After GREYC, I used a conservative luminance smoothering with ACDNR. More agressive was the chrominance noise reduction, where GREYC usually is less efficient. No mask used.
- Sharpening
Some of the faint features showed a blured appearance, so, masking again with the luminance, I applied the Richarson-Lucy algorithm of deconvolution. The result was sharper stars, where theyr sizes were not increased as with other sharpening approaches, but the flux was concentrated in a narrow peak. Most of the medium/large sized stars were protected and showed no changes. This procedure also improved some dark features, and enchanced some bounderies, but minimally.
- Histogram and Curves... again
Before going with further improvements, due to the noise reduction, some zones at the end of the dynamical range are unused. So, new histogram and curves changes were applied, following the same rules as before.
- Wavelet processing
The first step on wavelet processing is to separate the stars and high frecuency features from large scale components. There is an excelent tutorial made by Vicent Peris that shows how to do that, and recently Carlos Sonnenstein published an slide presentation following a similar way. My approach used morphological filters instead of wavelets to delete the stars, but basically is the same (althought, I believe that morphological prefiltering yields better results than the pure wavelets approach).
The small scale image was rescaled and modified with curves. I let the stars to ocuppy a wither dynamic range than the dark features, so later they'll be thinner. Also a mild minimum filter was applied to get slighty smaller stars.
The large scale image was modified with the HighDynamicRangeWaveletsTransform process, and later with curves, to enhance the nebulosities and get uniform transitions over the Milky Way.
I forgot to menction that I worked with RGB images instead of the extracted luminance.
Now comes the tricky part of my procedure. I had opened at the same time the image before all of this wavelet processing, the small scale's image, and the large scale's image. Now, I selected the small scales as a mask for the original image, inverting (so, I'm protecting the stars). And using PixelMath I applied the following expresion: "small+1.1*large"
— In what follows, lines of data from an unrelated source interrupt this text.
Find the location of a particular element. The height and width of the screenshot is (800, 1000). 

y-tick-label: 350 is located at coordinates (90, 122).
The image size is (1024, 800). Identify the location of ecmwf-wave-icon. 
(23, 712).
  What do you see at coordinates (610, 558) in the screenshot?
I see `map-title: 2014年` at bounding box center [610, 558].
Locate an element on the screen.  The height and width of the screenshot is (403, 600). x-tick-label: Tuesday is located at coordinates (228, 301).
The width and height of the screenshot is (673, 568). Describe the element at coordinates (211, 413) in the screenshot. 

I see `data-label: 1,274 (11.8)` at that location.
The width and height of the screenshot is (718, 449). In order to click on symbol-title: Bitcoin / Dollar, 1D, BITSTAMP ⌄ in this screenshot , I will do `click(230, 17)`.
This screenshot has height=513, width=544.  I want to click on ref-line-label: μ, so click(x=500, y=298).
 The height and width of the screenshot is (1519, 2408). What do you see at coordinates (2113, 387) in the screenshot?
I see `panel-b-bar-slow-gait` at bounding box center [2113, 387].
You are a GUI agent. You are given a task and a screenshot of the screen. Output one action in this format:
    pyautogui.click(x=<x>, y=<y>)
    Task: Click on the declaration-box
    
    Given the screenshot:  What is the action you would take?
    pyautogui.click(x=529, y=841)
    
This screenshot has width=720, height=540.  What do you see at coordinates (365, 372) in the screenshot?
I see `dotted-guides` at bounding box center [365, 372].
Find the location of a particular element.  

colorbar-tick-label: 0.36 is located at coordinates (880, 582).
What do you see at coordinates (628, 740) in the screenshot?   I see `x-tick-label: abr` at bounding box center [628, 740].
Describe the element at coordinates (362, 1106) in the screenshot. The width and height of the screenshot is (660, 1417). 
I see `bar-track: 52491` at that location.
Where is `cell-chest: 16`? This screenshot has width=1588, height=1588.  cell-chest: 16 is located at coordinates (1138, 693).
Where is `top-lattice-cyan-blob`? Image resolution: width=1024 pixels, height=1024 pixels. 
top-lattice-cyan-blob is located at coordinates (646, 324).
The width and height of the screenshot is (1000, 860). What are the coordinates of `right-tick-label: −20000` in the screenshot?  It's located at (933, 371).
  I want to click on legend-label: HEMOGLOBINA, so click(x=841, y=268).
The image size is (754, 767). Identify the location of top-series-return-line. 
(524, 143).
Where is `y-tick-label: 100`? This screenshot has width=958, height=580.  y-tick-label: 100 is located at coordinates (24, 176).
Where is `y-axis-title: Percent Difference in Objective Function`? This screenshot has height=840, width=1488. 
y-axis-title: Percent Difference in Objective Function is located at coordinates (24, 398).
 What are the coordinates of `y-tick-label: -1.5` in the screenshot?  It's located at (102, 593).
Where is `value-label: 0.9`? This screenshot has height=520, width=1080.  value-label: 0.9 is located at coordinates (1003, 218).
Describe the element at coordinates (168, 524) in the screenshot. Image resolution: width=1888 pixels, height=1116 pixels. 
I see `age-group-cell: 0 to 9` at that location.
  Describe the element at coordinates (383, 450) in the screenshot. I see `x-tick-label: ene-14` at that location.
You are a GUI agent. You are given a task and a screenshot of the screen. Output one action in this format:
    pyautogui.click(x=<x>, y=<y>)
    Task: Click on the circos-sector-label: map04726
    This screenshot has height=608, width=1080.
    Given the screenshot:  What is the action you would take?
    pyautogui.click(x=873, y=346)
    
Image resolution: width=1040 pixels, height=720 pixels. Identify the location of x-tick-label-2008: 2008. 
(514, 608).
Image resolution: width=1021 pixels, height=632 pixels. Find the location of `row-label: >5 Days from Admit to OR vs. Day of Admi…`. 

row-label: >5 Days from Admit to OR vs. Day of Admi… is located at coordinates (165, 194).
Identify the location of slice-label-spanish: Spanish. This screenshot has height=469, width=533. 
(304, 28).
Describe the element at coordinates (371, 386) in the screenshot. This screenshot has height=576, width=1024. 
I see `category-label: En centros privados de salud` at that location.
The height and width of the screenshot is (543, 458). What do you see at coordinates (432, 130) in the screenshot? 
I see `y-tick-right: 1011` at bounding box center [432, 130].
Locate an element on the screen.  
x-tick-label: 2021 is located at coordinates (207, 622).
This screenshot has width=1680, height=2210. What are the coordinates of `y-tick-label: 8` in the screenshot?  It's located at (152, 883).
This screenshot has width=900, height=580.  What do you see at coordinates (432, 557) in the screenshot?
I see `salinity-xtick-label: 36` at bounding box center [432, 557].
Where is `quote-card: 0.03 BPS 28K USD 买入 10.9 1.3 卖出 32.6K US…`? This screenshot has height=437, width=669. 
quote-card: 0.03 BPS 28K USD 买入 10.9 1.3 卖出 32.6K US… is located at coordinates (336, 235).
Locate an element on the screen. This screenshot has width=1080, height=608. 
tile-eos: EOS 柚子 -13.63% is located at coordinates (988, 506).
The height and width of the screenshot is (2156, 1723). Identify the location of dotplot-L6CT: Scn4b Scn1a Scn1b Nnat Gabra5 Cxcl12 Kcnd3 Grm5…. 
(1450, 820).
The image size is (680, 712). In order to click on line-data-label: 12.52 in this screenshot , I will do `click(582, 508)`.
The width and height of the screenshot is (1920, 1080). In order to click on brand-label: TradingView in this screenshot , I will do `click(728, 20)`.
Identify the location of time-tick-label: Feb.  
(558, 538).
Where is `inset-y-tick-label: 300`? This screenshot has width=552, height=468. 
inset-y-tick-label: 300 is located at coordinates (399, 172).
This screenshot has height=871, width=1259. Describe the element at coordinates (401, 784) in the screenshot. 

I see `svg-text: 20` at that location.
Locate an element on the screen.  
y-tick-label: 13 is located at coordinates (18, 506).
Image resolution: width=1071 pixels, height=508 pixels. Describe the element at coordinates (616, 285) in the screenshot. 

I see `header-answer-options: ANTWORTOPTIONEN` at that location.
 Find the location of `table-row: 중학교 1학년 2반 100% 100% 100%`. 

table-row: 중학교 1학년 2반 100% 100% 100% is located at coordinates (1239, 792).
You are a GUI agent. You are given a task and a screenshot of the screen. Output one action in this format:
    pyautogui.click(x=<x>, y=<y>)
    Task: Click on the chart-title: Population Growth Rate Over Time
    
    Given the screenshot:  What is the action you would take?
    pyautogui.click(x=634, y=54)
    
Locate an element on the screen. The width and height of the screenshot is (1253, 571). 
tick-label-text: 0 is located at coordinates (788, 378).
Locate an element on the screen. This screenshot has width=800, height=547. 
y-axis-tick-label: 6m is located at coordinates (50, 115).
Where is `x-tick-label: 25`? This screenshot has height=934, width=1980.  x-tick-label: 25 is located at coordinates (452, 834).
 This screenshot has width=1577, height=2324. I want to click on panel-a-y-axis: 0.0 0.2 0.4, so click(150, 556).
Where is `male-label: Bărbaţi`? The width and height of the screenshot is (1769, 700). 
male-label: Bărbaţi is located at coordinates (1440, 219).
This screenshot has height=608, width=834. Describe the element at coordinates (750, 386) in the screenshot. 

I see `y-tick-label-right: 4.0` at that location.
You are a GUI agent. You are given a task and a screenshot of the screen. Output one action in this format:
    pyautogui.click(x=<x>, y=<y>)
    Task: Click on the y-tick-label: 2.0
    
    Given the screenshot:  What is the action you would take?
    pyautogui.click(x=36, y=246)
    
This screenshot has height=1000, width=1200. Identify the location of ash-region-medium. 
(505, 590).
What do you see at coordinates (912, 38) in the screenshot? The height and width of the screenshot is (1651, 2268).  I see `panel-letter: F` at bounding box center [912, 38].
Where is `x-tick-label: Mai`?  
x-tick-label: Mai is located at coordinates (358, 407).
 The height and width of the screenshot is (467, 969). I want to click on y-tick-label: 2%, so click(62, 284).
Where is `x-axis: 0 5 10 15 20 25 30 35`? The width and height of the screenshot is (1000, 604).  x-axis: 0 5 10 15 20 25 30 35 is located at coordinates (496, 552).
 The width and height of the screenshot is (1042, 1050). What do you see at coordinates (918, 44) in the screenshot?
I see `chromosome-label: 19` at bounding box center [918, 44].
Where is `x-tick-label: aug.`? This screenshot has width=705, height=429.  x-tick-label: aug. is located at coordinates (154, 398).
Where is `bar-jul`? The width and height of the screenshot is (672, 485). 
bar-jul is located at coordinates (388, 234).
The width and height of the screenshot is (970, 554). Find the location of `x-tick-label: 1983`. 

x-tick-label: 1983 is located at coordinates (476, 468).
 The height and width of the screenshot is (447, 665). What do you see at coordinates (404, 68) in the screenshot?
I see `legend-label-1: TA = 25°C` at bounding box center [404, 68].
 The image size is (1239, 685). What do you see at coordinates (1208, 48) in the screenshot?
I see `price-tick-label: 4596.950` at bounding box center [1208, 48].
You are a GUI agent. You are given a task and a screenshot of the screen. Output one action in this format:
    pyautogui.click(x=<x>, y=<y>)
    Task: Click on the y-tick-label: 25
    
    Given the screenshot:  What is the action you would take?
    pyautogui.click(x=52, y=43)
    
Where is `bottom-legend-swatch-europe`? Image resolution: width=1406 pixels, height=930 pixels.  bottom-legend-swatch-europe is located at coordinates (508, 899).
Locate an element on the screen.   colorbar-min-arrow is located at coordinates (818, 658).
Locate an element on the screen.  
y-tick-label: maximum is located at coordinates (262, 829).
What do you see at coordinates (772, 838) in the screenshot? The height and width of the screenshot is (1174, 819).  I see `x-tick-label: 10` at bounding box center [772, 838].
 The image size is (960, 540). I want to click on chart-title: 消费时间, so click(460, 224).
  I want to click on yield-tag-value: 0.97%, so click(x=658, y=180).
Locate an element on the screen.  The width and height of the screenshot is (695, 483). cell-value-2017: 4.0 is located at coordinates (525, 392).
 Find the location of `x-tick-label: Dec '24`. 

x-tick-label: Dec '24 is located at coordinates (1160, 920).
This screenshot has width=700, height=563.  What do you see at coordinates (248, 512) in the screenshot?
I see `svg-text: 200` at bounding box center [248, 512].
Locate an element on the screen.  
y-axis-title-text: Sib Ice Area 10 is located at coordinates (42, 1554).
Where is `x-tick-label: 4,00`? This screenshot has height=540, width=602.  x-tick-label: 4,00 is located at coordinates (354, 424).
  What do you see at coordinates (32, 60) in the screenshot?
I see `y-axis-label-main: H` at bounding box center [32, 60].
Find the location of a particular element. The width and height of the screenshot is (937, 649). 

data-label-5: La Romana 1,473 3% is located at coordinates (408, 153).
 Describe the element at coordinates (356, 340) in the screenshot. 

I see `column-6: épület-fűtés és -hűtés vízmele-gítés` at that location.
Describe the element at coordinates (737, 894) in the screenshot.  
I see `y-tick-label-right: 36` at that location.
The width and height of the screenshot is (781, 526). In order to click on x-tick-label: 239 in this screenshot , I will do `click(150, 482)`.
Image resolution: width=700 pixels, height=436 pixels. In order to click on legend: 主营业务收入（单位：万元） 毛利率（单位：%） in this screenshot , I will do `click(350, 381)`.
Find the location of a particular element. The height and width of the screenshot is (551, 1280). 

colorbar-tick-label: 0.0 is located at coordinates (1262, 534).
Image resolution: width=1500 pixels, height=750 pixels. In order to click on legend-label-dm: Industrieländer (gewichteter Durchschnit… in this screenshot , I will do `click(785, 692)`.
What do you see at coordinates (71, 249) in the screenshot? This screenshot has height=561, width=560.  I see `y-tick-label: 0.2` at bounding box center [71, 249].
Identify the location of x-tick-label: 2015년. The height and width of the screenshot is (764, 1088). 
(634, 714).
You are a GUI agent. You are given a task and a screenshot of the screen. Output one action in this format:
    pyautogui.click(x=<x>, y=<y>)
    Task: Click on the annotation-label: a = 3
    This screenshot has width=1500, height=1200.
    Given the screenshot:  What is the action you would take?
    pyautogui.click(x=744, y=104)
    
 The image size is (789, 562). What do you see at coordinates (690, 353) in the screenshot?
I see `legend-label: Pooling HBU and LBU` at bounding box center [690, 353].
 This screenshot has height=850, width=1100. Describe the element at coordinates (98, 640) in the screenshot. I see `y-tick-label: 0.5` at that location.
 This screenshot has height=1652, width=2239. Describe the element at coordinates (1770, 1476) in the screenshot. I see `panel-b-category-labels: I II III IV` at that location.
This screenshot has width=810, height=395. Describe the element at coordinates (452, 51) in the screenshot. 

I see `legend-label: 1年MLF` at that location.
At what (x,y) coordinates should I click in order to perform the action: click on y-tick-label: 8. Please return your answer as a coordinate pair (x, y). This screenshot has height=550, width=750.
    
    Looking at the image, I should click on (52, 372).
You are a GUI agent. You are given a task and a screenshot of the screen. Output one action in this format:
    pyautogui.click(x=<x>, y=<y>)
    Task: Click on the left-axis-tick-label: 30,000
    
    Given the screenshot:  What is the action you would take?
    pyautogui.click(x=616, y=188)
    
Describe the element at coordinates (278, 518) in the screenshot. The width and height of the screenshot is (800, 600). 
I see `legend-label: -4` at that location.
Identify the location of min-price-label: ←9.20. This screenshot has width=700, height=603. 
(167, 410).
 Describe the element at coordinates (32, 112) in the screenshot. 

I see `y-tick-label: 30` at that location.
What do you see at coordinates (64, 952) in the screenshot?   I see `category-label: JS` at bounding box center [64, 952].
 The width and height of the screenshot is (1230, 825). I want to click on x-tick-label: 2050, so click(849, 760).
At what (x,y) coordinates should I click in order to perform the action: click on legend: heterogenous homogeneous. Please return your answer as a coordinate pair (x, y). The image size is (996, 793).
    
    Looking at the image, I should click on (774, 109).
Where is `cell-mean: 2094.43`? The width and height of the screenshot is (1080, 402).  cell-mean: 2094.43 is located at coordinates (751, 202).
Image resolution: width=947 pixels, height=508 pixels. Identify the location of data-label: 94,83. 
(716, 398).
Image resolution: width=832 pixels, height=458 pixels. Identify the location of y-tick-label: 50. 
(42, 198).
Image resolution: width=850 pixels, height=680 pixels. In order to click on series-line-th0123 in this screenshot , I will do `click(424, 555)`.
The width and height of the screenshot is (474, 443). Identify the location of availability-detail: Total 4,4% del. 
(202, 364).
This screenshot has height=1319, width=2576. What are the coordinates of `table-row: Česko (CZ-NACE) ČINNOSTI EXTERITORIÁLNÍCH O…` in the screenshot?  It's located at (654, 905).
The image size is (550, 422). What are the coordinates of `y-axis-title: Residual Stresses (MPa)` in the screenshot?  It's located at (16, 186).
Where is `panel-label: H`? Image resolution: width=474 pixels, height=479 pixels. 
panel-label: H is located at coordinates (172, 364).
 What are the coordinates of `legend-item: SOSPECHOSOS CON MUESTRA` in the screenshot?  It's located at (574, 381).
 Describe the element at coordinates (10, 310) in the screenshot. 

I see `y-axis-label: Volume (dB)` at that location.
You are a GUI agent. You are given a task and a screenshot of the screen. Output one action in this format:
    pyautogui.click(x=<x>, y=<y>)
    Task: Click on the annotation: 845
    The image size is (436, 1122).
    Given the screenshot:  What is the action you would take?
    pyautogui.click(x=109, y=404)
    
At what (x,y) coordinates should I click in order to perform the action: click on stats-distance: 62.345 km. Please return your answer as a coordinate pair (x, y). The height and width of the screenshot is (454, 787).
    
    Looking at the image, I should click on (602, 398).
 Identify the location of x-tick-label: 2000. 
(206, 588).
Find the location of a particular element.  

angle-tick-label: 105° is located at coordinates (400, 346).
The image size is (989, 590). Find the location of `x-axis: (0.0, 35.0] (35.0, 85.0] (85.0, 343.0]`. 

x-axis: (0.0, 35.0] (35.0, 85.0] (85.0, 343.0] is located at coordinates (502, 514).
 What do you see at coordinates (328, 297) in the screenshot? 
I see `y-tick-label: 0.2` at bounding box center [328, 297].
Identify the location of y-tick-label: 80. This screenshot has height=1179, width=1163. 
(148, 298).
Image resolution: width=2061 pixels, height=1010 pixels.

Why apply this procedure masking the original image with the small scales, instead of direcly adding both images and rescaling? Many times the resulting stars get an opaque look, so to prevent that, I use the original image as "background" information, and keep the brightest stars intact. But, becouse the stars are a bit smaller on the mask and the operating image (the small scale image), the result will show considerably smaller/narrower stars, with the same central peak. So, as result, we made a star shaping routine for free. Of course, the mask lets the large scales to past through it without interfering, so we end with consideradbly enchanced large scale features.
- New Curves adjustments
As before, the curves needs to be slighty adjusted, to set the brightness, contrast and saturation.
- Further star shaping
Even when we alreade have narrowes stars, they'r central profile kept beeing quite flat for the brightest stars. So, I had to modify the small scale's image. Using the HistogramTransform I deleted all the nonstellar features, and mostly of the small stars (also the faintest). Then, with the Closing Operator in the MorphologicalFilter, with a circular 19px kernel, I deleted all stars smaller than it. Becouse the result are flat circular stars, I had to delete the scales smaller than 8px with ATrousWavelets to obtain gaussian shaped stars in my mask.
Now, back with the original image, I used a small kernell (square 3x3 or circular 5x5), with 8 iterations and an amount of 10%, and the minimum operator. As result, the boundaries of the stars are softer, darker, and a more gaussian shaped profile is gained. A final touch to the Curves' c channel enhances the color saturation of the stars.
And that's all... in time of processing, and trial and error, I spend more than 3 days from the beginning.